╭─ Records to process
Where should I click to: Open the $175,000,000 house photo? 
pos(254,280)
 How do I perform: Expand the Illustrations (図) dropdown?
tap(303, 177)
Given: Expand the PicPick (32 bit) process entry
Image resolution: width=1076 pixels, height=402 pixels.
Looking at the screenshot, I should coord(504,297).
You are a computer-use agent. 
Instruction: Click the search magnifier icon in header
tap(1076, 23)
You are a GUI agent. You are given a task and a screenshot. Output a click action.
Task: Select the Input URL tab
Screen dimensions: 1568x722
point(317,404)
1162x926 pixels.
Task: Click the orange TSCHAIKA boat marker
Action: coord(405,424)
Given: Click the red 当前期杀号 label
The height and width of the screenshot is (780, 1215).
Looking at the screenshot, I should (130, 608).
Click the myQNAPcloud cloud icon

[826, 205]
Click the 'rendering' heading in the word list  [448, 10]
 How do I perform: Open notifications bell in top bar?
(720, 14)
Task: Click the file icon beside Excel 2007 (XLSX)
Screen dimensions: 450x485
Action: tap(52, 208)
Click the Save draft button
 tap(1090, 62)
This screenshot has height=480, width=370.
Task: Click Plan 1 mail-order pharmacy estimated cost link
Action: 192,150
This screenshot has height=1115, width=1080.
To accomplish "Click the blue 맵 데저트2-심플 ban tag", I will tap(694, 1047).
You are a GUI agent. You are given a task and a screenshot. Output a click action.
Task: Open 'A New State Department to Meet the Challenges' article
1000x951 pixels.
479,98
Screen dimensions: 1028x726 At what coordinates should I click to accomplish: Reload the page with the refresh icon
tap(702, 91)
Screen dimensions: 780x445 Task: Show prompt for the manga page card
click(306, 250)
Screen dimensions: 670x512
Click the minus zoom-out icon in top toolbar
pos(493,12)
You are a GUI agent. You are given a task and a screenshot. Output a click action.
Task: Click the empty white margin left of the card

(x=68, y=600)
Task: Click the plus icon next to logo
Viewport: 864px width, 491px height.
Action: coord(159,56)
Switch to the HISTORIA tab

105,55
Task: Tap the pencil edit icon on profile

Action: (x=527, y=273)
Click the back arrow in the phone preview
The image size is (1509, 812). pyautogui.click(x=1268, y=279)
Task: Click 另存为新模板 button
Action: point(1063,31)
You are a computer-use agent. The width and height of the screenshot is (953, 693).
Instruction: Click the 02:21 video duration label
╰─
=== Try it ===
Repeat the records above exactly, leaving none out.

=== Finished exercise ===
Where should I click to: Open the $175,000,000 house photo? 
pos(254,280)
 How do I perform: Expand the Illustrations (図) dropdown?
tap(303, 177)
Given: Expand the PicPick (32 bit) process entry
Image resolution: width=1076 pixels, height=402 pixels.
Looking at the screenshot, I should coord(504,297).
You are a computer-use agent. 
Instruction: Click the search magnifier icon in header
tap(1076, 23)
You are a GUI agent. You are given a task and a screenshot. Output a click action.
Task: Select the Input URL tab
Screen dimensions: 1568x722
point(317,404)
1162x926 pixels.
Task: Click the orange TSCHAIKA boat marker
Action: coord(405,424)
Given: Click the red 当前期杀号 label
The height and width of the screenshot is (780, 1215).
Looking at the screenshot, I should (130, 608).
Click the myQNAPcloud cloud icon

[826, 205]
Click the 'rendering' heading in the word list  [448, 10]
 How do I perform: Open notifications bell in top bar?
(720, 14)
Task: Click the file icon beside Excel 2007 (XLSX)
Screen dimensions: 450x485
Action: tap(52, 208)
Click the Save draft button
 tap(1090, 62)
This screenshot has height=480, width=370.
Task: Click Plan 1 mail-order pharmacy estimated cost link
Action: 192,150
This screenshot has height=1115, width=1080.
To accomplish "Click the blue 맵 데저트2-심플 ban tag", I will tap(694, 1047).
You are a GUI agent. You are given a task and a screenshot. Output a click action.
Task: Open 'A New State Department to Meet the Challenges' article
1000x951 pixels.
479,98
Screen dimensions: 1028x726 At what coordinates should I click to accomplish: Reload the page with the refresh icon
tap(702, 91)
Screen dimensions: 780x445 Task: Show prompt for the manga page card
click(306, 250)
Screen dimensions: 670x512
Click the minus zoom-out icon in top toolbar
pos(493,12)
You are a GUI agent. You are given a task and a screenshot. Output a click action.
Task: Click the empty white margin left of the card

(x=68, y=600)
Task: Click the plus icon next to logo
Viewport: 864px width, 491px height.
Action: coord(159,56)
Switch to the HISTORIA tab

105,55
Task: Tap the pencil edit icon on profile

Action: (x=527, y=273)
Click the back arrow in the phone preview
The image size is (1509, 812). pyautogui.click(x=1268, y=279)
Task: Click 另存为新模板 button
Action: point(1063,31)
You are a computer-use agent. The width and height of the screenshot is (953, 693).
Instruction: Click the 02:21 video duration label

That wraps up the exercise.